(Dataset content Opens)

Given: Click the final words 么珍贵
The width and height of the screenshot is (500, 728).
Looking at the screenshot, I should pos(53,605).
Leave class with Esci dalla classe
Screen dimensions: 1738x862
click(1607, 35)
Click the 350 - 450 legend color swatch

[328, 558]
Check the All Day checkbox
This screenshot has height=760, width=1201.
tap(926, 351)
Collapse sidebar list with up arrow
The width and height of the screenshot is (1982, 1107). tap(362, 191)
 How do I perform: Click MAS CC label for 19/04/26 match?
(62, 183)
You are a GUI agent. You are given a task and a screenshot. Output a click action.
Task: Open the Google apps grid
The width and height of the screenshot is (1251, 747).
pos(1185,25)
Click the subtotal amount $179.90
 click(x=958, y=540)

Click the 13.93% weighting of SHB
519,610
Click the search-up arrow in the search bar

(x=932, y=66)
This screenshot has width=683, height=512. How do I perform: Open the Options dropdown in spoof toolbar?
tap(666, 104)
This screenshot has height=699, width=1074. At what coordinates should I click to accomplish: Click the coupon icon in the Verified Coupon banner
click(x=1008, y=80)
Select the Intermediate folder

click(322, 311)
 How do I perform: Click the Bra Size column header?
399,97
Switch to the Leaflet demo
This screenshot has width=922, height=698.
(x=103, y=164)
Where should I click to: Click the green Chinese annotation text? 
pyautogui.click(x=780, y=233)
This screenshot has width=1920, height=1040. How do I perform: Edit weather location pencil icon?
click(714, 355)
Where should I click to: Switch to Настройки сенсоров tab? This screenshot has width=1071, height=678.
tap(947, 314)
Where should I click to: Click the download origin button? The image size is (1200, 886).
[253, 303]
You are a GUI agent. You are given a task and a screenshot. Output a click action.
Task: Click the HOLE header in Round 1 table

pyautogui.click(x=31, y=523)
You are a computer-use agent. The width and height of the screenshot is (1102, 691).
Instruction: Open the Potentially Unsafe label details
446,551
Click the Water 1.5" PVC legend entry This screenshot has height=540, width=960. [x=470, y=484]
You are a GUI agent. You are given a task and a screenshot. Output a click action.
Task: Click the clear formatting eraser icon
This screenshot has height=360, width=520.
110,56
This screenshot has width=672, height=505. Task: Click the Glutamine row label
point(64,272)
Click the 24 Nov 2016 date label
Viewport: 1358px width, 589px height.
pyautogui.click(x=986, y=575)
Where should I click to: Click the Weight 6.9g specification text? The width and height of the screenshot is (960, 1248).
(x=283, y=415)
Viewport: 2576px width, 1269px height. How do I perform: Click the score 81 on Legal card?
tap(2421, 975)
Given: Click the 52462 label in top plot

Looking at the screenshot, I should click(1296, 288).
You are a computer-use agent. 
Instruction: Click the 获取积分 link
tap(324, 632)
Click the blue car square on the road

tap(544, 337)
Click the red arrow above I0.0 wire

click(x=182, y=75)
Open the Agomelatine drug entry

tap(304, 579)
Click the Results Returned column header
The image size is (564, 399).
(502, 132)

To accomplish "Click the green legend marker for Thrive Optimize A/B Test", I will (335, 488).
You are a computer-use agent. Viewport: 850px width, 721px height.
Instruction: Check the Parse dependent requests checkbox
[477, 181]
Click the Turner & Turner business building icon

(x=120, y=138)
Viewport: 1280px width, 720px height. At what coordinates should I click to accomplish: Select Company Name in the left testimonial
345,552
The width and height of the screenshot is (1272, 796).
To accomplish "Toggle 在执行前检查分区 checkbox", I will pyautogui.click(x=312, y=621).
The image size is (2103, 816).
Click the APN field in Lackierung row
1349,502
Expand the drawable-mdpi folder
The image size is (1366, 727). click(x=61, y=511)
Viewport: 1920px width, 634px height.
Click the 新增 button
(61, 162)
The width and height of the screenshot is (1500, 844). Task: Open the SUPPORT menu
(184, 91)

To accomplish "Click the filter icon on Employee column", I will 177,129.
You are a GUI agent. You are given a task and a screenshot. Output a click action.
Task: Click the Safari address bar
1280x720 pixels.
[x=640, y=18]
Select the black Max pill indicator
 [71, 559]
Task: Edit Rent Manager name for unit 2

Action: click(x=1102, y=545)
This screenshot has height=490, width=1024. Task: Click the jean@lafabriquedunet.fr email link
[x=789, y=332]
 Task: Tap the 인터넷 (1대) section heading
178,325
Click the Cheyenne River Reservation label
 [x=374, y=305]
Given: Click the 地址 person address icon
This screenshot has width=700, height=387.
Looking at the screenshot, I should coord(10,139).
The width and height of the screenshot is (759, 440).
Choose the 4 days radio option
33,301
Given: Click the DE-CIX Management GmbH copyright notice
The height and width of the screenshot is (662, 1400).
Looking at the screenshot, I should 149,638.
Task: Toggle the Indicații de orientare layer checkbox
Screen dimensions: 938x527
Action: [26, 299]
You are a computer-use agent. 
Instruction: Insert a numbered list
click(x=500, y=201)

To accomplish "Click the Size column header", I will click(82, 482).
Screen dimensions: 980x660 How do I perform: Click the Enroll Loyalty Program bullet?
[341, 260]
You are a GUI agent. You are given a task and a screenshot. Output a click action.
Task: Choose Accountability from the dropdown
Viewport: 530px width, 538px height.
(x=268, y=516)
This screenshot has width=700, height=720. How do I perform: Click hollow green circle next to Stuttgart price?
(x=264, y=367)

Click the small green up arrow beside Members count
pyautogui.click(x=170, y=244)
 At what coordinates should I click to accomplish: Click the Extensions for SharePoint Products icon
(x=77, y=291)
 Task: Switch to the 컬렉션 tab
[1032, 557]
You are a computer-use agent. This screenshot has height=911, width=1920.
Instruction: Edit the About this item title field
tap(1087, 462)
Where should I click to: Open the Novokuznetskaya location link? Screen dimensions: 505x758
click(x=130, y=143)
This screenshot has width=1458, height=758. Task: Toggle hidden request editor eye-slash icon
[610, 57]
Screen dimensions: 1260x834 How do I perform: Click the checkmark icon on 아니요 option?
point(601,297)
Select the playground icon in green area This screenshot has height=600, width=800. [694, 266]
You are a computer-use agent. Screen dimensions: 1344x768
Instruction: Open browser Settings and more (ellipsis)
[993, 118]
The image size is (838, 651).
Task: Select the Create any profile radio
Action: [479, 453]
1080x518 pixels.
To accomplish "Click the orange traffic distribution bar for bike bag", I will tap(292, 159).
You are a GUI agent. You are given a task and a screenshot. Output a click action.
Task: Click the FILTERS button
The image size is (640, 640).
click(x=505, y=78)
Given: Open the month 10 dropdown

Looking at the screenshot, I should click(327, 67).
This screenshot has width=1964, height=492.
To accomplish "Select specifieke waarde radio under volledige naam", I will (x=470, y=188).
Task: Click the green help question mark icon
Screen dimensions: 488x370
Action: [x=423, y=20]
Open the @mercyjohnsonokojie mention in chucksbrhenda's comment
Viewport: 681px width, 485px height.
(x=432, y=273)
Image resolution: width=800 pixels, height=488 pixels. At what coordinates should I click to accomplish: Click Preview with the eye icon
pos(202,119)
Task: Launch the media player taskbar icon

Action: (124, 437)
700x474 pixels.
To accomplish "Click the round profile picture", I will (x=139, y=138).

(Dataset content Closes)

■ Exercise aim
Write each line of the data down again exactly as it reads.

■ Answer
Given: Click the final words 么珍贵
The width and height of the screenshot is (500, 728).
Looking at the screenshot, I should pos(53,605).
Leave class with Esci dalla classe
Screen dimensions: 1738x862
click(1607, 35)
Click the 350 - 450 legend color swatch

[328, 558]
Check the All Day checkbox
This screenshot has height=760, width=1201.
tap(926, 351)
Collapse sidebar list with up arrow
The width and height of the screenshot is (1982, 1107). tap(362, 191)
 How do I perform: Click MAS CC label for 19/04/26 match?
(62, 183)
You are a GUI agent. You are given a task and a screenshot. Output a click action.
Task: Open the Google apps grid
The width and height of the screenshot is (1251, 747).
pos(1185,25)
Click the subtotal amount $179.90
 click(x=958, y=540)

Click the 13.93% weighting of SHB
519,610
Click the search-up arrow in the search bar

(x=932, y=66)
This screenshot has width=683, height=512. How do I perform: Open the Options dropdown in spoof toolbar?
tap(666, 104)
This screenshot has height=699, width=1074. At what coordinates should I click to accomplish: Click the coupon icon in the Verified Coupon banner
click(x=1008, y=80)
Select the Intermediate folder

click(322, 311)
 How do I perform: Click the Bra Size column header?
399,97
Switch to the Leaflet demo
This screenshot has width=922, height=698.
(x=103, y=164)
Where should I click to: Click the green Chinese annotation text? 
pyautogui.click(x=780, y=233)
This screenshot has width=1920, height=1040. How do I perform: Edit weather location pencil icon?
click(714, 355)
Where should I click to: Switch to Настройки сенсоров tab? This screenshot has width=1071, height=678.
tap(947, 314)
Where should I click to: Click the download origin button? The image size is (1200, 886).
[253, 303]
You are a GUI agent. You are given a task and a screenshot. Output a click action.
Task: Click the HOLE header in Round 1 table

pyautogui.click(x=31, y=523)
You are a computer-use agent. The width and height of the screenshot is (1102, 691).
Instruction: Open the Potentially Unsafe label details
446,551
Click the Water 1.5" PVC legend entry This screenshot has height=540, width=960. [x=470, y=484]
You are a GUI agent. You are given a task and a screenshot. Output a click action.
Task: Click the clear formatting eraser icon
This screenshot has height=360, width=520.
110,56
This screenshot has width=672, height=505. Task: Click the Glutamine row label
point(64,272)
Click the 24 Nov 2016 date label
Viewport: 1358px width, 589px height.
pyautogui.click(x=986, y=575)
Where should I click to: Click the Weight 6.9g specification text? The width and height of the screenshot is (960, 1248).
(x=283, y=415)
Viewport: 2576px width, 1269px height. How do I perform: Click the score 81 on Legal card?
tap(2421, 975)
Given: Click the 52462 label in top plot

Looking at the screenshot, I should click(1296, 288).
You are a computer-use agent. 
Instruction: Click the 获取积分 link
tap(324, 632)
Click the blue car square on the road

tap(544, 337)
Click the red arrow above I0.0 wire

click(x=182, y=75)
Open the Agomelatine drug entry

tap(304, 579)
Click the Results Returned column header
The image size is (564, 399).
(502, 132)

To accomplish "Click the green legend marker for Thrive Optimize A/B Test", I will (335, 488).
You are a computer-use agent. Viewport: 850px width, 721px height.
Instruction: Check the Parse dependent requests checkbox
[477, 181]
Click the Turner & Turner business building icon

(x=120, y=138)
Viewport: 1280px width, 720px height. At what coordinates should I click to accomplish: Select Company Name in the left testimonial
345,552
The width and height of the screenshot is (1272, 796).
To accomplish "Toggle 在执行前检查分区 checkbox", I will pyautogui.click(x=312, y=621).
The image size is (2103, 816).
Click the APN field in Lackierung row
1349,502
Expand the drawable-mdpi folder
The image size is (1366, 727). click(x=61, y=511)
Viewport: 1920px width, 634px height.
Click the 新增 button
(61, 162)
The width and height of the screenshot is (1500, 844). Task: Open the SUPPORT menu
(184, 91)

To accomplish "Click the filter icon on Employee column", I will 177,129.
You are a GUI agent. You are given a task and a screenshot. Output a click action.
Task: Click the Safari address bar
1280x720 pixels.
[x=640, y=18]
Select the black Max pill indicator
 [71, 559]
Task: Edit Rent Manager name for unit 2

Action: click(x=1102, y=545)
This screenshot has height=490, width=1024. Task: Click the jean@lafabriquedunet.fr email link
[x=789, y=332]
 Task: Tap the 인터넷 (1대) section heading
178,325
Click the Cheyenne River Reservation label
 [x=374, y=305]
Given: Click the 地址 person address icon
This screenshot has width=700, height=387.
Looking at the screenshot, I should coord(10,139).
The width and height of the screenshot is (759, 440).
Choose the 4 days radio option
33,301
Given: Click the DE-CIX Management GmbH copyright notice
The height and width of the screenshot is (662, 1400).
Looking at the screenshot, I should 149,638.
Task: Toggle the Indicații de orientare layer checkbox
Screen dimensions: 938x527
Action: [26, 299]
You are a computer-use agent. 
Instruction: Insert a numbered list
click(x=500, y=201)

To accomplish "Click the Size column header", I will click(82, 482).
Screen dimensions: 980x660 How do I perform: Click the Enroll Loyalty Program bullet?
[341, 260]
You are a GUI agent. You are given a task and a screenshot. Output a click action.
Task: Choose Accountability from the dropdown
Viewport: 530px width, 538px height.
(x=268, y=516)
This screenshot has width=700, height=720. How do I perform: Click hollow green circle next to Stuttgart price?
(x=264, y=367)

Click the small green up arrow beside Members count
pyautogui.click(x=170, y=244)
 At what coordinates should I click to accomplish: Click the Extensions for SharePoint Products icon
(x=77, y=291)
 Task: Switch to the 컬렉션 tab
[1032, 557]
You are a computer-use agent. This screenshot has height=911, width=1920.
Instruction: Edit the About this item title field
tap(1087, 462)
Where should I click to: Open the Novokuznetskaya location link? Screen dimensions: 505x758
click(x=130, y=143)
This screenshot has width=1458, height=758. Task: Toggle hidden request editor eye-slash icon
[610, 57]
Screen dimensions: 1260x834 How do I perform: Click the checkmark icon on 아니요 option?
point(601,297)
Select the playground icon in green area This screenshot has height=600, width=800. [694, 266]
You are a computer-use agent. Screen dimensions: 1344x768
Instruction: Open browser Settings and more (ellipsis)
[993, 118]
The image size is (838, 651).
Task: Select the Create any profile radio
Action: [479, 453]
1080x518 pixels.
To accomplish "Click the orange traffic distribution bar for bike bag", I will tap(292, 159).
You are a GUI agent. You are given a task and a screenshot. Output a click action.
Task: Click the FILTERS button
The image size is (640, 640).
click(x=505, y=78)
Given: Open the month 10 dropdown

Looking at the screenshot, I should click(327, 67).
This screenshot has width=1964, height=492.
To accomplish "Select specifieke waarde radio under volledige naam", I will (x=470, y=188).
Task: Click the green help question mark icon
Screen dimensions: 488x370
Action: [x=423, y=20]
Open the @mercyjohnsonokojie mention in chucksbrhenda's comment
Viewport: 681px width, 485px height.
(x=432, y=273)
Image resolution: width=800 pixels, height=488 pixels. At what coordinates should I click to accomplish: Click Preview with the eye icon
pos(202,119)
Task: Launch the media player taskbar icon

Action: (124, 437)
700x474 pixels.
To accomplish "Click the round profile picture", I will (x=139, y=138).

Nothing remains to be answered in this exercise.